What needs to be done:
What is needed is each line of the data below that holds the string "computer".

(Dataset items)
-.-.-

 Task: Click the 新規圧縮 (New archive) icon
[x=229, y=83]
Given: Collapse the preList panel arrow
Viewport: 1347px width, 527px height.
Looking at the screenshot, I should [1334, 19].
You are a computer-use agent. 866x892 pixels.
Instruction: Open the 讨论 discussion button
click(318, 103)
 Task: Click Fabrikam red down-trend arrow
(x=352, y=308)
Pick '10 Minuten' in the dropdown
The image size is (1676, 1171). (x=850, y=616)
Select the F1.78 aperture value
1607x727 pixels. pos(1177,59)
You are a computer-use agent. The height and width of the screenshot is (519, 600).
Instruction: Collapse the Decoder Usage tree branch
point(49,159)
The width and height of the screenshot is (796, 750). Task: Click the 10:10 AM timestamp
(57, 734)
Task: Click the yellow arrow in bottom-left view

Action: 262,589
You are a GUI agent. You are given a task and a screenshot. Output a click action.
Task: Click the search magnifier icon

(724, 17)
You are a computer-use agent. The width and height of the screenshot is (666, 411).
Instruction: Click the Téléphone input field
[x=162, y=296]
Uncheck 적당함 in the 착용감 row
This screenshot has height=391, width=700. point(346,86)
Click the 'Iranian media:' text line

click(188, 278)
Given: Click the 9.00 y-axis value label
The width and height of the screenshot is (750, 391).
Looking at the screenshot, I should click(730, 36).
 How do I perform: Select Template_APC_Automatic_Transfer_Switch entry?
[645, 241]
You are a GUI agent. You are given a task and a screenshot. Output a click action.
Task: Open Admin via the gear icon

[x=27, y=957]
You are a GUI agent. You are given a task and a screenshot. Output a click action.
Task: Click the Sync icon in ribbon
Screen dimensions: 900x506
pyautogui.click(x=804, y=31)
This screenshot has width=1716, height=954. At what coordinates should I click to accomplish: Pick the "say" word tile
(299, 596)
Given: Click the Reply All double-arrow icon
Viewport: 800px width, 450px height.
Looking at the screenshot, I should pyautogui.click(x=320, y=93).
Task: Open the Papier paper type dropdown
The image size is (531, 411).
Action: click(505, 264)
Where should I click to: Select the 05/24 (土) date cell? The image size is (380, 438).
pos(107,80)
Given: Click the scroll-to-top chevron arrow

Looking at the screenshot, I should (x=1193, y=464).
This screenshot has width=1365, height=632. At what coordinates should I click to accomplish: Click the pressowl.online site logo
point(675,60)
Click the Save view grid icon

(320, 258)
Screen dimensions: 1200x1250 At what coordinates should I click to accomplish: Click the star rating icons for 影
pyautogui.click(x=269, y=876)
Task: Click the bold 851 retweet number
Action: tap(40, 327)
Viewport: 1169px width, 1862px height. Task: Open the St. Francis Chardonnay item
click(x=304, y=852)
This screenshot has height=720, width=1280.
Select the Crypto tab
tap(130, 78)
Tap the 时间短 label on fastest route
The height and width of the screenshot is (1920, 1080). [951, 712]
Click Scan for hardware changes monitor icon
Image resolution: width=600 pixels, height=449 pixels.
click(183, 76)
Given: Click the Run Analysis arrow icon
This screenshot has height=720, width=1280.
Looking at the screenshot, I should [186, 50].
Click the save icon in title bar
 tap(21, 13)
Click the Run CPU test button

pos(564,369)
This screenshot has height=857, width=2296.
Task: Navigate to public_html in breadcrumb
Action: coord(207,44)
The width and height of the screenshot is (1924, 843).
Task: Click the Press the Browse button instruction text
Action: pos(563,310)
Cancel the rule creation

-.-.-

Solution to the exercise:
You are a computer-use agent. 866x892 pixels.
You are a computer-use agent. The height and width of the screenshot is (519, 600).
You are a computer-use agent. The width and height of the screenshot is (666, 411).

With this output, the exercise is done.